2008, pp.128, € 15,00

Prefazione di Jaroslaw Mikolajewski

Postfazione e cura di Andrea Ceccherelli

Traduzioni di Andrea Ceccherelli e Alessandro Niero

 

 

 

 

Rovigo

STAZIONE DI ROVIGO. Vaghe associazioni. Un dramma di Goethe
o qualcosa di Byron. Sono passato da Rovigo
n volte e per l’ennesima volta ho capito
che nella mia geografia intima è un luogo
singolare anche se certo non uguaglia
Firenze. Non ci ho mai messi piede
ogni volta Rovigo s’approssimava o fuggiva all’indietro

Vivevo allor d’amore per l’Altichiero
dell’Oratorio di San Giorgio a Padova e per Ferrara
che mi era cara poichè ricordava
la rapita città dei miei padri.

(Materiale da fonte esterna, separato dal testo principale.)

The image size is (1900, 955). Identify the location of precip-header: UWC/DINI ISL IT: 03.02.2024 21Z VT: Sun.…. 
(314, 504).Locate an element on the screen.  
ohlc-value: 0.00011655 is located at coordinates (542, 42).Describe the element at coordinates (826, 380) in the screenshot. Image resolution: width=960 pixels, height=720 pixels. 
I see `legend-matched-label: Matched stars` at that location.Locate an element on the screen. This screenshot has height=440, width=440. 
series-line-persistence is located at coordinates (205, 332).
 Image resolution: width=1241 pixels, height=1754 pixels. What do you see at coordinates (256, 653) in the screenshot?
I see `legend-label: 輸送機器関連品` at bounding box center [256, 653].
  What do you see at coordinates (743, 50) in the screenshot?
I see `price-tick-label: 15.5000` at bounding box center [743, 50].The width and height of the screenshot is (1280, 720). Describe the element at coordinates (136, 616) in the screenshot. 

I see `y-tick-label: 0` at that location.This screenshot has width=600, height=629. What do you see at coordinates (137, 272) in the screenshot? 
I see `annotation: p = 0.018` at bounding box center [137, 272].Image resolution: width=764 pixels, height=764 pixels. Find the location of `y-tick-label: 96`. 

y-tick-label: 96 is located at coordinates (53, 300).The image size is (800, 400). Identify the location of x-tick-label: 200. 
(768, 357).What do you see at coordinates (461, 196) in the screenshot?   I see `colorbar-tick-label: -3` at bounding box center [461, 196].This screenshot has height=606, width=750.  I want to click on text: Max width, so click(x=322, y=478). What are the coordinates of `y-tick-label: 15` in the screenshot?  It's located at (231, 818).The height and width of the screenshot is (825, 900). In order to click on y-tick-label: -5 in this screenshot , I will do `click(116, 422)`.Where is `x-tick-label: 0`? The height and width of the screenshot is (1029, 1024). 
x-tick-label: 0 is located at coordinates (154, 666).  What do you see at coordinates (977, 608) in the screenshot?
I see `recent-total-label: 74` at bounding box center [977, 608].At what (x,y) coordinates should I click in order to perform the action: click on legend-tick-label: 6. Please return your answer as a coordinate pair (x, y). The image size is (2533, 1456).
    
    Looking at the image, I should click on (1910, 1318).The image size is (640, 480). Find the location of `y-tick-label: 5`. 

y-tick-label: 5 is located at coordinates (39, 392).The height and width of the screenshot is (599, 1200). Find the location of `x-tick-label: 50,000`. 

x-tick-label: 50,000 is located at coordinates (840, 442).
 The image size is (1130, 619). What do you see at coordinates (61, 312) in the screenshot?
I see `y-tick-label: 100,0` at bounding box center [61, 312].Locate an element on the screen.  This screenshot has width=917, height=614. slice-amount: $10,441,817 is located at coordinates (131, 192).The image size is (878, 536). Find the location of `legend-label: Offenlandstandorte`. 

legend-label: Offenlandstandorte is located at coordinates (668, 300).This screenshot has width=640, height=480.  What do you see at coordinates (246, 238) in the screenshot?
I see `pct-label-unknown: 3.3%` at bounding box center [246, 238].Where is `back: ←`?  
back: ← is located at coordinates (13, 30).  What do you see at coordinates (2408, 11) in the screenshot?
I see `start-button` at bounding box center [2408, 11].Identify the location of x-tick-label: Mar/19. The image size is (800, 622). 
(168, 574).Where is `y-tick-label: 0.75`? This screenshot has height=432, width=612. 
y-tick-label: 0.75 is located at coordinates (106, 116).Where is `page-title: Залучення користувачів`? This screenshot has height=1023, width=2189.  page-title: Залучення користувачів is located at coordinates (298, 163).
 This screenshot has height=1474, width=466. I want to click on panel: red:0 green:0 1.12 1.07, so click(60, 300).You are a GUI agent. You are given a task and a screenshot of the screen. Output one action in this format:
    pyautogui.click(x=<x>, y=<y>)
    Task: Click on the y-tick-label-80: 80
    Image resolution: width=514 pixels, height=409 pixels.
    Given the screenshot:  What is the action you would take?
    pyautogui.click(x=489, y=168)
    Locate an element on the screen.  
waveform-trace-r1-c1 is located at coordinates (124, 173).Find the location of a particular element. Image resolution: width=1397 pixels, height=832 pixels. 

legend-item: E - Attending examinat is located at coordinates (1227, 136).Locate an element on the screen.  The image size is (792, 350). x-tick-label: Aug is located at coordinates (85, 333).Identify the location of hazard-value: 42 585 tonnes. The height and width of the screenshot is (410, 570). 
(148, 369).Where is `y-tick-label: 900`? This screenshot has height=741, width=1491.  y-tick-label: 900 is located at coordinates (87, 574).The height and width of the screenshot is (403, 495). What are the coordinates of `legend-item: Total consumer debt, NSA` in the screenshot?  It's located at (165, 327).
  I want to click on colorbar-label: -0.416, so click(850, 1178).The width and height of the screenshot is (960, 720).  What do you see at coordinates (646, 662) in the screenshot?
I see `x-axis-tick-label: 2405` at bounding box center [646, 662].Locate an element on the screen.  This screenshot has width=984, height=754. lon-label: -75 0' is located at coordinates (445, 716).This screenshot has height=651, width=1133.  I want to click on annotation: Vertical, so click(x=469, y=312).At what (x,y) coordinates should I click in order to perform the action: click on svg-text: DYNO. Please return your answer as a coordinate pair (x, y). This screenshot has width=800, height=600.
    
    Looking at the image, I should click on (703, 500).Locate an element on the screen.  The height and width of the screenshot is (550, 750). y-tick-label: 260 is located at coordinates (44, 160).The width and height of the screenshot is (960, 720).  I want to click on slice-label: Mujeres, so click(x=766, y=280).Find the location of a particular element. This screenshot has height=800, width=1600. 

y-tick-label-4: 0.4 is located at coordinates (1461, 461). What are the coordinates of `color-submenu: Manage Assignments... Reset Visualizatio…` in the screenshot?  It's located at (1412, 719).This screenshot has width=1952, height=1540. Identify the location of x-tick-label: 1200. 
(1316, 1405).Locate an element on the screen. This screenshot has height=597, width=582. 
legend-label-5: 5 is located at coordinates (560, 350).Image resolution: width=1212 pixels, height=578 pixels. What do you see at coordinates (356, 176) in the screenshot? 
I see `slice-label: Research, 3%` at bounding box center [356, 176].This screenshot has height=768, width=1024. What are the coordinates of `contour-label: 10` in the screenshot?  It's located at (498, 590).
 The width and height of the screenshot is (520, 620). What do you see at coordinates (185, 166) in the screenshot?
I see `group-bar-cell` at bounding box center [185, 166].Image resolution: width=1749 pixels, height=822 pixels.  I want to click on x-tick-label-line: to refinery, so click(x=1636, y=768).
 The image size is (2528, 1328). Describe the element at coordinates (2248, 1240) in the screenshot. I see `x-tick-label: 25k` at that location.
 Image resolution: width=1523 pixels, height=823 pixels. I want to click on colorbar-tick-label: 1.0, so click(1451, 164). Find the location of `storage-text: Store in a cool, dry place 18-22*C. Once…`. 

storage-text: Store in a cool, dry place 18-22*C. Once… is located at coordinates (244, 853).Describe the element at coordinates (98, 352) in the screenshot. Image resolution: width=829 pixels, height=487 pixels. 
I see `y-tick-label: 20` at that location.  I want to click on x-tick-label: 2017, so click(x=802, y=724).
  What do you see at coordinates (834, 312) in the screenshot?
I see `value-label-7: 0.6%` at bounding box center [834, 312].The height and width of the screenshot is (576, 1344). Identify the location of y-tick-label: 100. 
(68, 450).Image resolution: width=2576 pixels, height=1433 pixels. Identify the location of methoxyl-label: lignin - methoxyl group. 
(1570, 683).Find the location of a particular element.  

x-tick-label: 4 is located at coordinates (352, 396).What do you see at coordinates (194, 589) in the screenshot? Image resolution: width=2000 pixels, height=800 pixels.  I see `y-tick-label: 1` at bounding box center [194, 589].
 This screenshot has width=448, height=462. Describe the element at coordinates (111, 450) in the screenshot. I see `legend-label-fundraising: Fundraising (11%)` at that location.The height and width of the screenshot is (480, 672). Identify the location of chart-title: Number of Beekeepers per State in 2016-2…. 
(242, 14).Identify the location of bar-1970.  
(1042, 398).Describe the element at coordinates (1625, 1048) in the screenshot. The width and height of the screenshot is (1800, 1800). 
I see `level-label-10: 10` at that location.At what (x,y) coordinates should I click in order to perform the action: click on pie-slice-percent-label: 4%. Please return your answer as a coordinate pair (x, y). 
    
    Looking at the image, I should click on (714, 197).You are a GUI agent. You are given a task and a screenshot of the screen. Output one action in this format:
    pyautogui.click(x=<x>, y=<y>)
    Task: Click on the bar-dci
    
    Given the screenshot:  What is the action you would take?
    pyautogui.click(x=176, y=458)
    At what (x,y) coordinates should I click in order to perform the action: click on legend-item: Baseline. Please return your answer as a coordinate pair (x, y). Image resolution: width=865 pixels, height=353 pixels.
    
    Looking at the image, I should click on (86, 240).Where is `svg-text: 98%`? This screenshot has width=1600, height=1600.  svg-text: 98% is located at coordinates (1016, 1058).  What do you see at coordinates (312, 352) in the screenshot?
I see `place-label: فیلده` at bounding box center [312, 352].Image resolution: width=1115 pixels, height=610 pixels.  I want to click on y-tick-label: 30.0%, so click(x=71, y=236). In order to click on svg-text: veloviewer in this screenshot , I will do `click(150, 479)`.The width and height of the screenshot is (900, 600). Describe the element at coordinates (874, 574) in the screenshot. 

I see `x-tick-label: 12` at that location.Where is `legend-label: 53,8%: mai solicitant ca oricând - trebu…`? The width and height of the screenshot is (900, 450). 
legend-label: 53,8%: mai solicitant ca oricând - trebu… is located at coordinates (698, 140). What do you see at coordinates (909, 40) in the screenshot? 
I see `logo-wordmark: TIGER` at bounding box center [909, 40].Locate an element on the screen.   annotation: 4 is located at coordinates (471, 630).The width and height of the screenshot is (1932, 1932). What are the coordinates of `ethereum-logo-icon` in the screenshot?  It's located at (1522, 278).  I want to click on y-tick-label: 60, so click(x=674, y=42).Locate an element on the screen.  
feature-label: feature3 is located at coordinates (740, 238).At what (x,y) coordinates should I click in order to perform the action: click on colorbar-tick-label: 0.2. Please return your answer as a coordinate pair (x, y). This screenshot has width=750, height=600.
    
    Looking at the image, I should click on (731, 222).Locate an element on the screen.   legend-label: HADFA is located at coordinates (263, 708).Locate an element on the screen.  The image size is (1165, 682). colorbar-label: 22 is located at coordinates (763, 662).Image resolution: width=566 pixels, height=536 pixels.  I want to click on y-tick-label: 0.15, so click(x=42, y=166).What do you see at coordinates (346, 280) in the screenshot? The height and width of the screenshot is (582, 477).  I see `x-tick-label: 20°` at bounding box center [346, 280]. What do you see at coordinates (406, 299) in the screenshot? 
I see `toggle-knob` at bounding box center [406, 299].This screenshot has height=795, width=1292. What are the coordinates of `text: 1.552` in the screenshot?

Vivevo inchiodato
tra il passato e l’attimo presente
crocifisso molte volte dal luogo e dal tempo

Eppure felice molto fiducioso
che il sacrificio non sarebbe stato vano

Rovigo non si distingueva per nulla di particolare era
un capolavoro di mediocrità strade diritte case non belle
soltanto prima o dopo la città (secondo la direzione del treno)
spuntava all’improvviso dalla piana di un monte – solcato da una cava rossa
simile a un prosciutto della festa guarnito di cavolo crespo
oltre a ciò nulla che allietasse attristasse attirasse lo sguardo

Eppure era un città in carne e pietra – come tante
una città dove qualcuno ieri è morto qualcuno è impazzito
qualcuno disperatamente per tutta la notte ha tossito
AL SUONO DI QUALI CAMPANE COMPARI ROVIGO

Ridotta a una stazione a una virgola a una lettera cancellata
nulla soltanto una stazione – “arrivi” – “partenze”

e perchè penso a te          Rovigo          Rovigo

 

ZBIGNIEW HERBERT, nato a Leopoli il 29.X.1924, morto a Varsavia il 28. VII. 1998. Nel 1956 esce la sua prima raccolta di poesie, Corda di luce. Seguono: Hermes, il cane e la stella (1957), Studio dell’oggetto (1961), Iscrizione (1969), Il Signor Cogito (1974), Rapporto dalla città assediata (1983), Elegia per l’addio (1990), Rovigo (1992), L’epilogo della tempesta (1998). È autore anche di drammi e di saggi sull’arte italiana, francese, olandese, greca. Poeta tra i più amati in Polonia, tradotto in tutto il mondo, è noto in Italia per le antologie Rapporto dalla città assediata. 24 poesie (All’insegna del pesce d’oro, Milano 1985) e Rapporto dalla città assediata (Adelphi, Milano 1993), entrambe a cura di Pietro Marchesani.